As incendiary as Donald Trump’s proposal to block Muslims from coming into the United States is, it isn’t enough to overcome a key dynamic inside the Republican presidential contest: the candidates’ own self-interest.

Even the businessman and former reality television star’s staunchest critics have learned better than to predict that his latest gambit will be his downfall. Despite GOP leaders’ overtures to the contrary, Trump has taken one (or 100) steps too far to ever earn their support. The Republican front-runner’s serial embrace of offensive rhetoric and extreme policy has only solidified his support among conservative voters. But equally important, it has hardened opposition to Trump among the majority of voters still divided between the 13 remaining candidates.

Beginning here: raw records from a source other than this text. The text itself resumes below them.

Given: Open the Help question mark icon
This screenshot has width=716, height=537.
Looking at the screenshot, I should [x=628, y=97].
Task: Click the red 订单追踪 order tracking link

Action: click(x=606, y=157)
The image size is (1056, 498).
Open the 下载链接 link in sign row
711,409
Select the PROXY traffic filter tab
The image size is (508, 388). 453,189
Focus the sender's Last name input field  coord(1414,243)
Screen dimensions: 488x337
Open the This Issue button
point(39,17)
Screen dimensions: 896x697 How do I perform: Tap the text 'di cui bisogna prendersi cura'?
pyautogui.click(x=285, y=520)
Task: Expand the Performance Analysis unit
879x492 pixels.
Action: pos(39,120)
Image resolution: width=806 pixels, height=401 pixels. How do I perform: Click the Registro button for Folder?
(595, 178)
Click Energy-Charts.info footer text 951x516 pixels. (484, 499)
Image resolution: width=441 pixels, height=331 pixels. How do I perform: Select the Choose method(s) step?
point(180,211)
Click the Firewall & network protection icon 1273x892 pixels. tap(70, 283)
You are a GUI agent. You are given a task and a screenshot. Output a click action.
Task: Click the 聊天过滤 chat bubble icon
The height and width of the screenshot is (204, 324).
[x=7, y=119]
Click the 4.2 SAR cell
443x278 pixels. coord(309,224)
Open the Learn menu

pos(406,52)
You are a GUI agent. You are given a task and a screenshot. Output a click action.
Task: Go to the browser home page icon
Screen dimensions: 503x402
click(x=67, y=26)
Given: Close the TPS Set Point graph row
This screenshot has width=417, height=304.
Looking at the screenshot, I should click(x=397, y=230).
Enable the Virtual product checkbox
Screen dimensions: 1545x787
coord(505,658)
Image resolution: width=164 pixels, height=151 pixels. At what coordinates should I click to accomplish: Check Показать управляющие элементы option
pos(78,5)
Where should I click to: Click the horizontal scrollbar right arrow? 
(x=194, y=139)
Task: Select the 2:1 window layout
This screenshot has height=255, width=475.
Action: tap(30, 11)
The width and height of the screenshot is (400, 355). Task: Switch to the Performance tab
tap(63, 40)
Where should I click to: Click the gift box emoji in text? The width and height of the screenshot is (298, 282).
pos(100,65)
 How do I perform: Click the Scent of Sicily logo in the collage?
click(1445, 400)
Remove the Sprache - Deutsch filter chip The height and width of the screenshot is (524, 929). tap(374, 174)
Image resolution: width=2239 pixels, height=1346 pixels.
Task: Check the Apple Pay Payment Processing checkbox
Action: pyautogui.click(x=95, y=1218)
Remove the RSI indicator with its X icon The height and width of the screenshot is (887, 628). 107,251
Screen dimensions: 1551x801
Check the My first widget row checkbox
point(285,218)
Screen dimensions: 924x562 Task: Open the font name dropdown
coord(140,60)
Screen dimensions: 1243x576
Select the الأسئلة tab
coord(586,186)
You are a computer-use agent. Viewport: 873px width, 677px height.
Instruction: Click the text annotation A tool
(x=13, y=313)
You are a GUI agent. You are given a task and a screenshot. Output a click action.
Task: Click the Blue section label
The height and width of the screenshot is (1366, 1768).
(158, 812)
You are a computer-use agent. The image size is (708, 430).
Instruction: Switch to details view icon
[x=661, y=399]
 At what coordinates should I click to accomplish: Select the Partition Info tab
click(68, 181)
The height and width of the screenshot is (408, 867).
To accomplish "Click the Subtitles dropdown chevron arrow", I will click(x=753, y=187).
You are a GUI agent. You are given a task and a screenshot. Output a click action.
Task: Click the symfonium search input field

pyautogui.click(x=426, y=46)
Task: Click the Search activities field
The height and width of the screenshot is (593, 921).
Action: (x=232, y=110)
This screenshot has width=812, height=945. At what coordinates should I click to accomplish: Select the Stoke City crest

Therein lies the problem. It appears likely this race will come down to Trump and one or two alternatives. And all the would-be alternatives know that if they’re the last anti-Trump candidate standing, they’ll almost surely win. So why should they get out?

“There are a significant number of campaigns that can legitimately make a case to a donor to wait and see how this shakes out,” former Republican National Committee Chief of Staff Mike Shields said, explaining why a consolidation of the field is unlikely to happen anytime soon.

“It’s a game theory problem,” one senior aide to a top-tier candidate told TIME.

MORE Donald Trump’s Problem With Polls

Since August, when Trump first broke the 20% mark in an average of national polls, his support has been largely consistent, fluctuating slightly as other flavors of the month (such as Carly Fiorina and Ben Carson) have risen and fallen. His favorability rating has been even more stable, standing at 34% in the Pollster.com average. But more importantly, so has his unfavorable rating, now at 57%. Trump consistently leads surveys on which candidate voters would not support.

Efforts to take down Trump, through ad campaigns and tough statements, have accomplished little to nothing.

The other candidates all believe that Trump, who does not conduct his own internal polls, has made a fatal strategic error. By focusing on staying in first place in early polls, they say, he has ignored deeper data that shows his rhetoric and positions alienates too many Republicans to actually win a majority of the party. The difference between 30% and 51% is where they believe they will win.

When former Wisconsin Gov. Scott Walker dropped out in September amid a financial crunch, he encouraged many of his rivals to do the same in order to consolidate the field—a message he repeated Tuesday.

“I think in the end, he has a plurality but not a majority of the votes within the process,” Walker said in Wisconsin. “Eventually, I hope others do what I did, which is suspend their campaigns, because if you have a large field, a plurality can win, but if you have a small field, more people will focus toward the majority opinion.”

“I think until March 1 everyone will play on the assumption that everyone else has a glass jaw,” veteran Republican adviser Ben Ginsberg told TIME, saying the field will narrow then. But will it narrow enough? Only time will tell, Ginsberg said. “The only thing that’s consistent is you get into trouble making predictions.”

Indeed, because of the increasingly front-loaded and proportional GOP calendar, many in the party establishment believe Trump is incapable of securing the 1,237 delegates (50%+1) needed to win the nomination.

GOP mega donors have kept their fortunes on the sidelines, wary of attracting the attention of the bombastic candidate and awaiting a strategy to defeat Trump that works.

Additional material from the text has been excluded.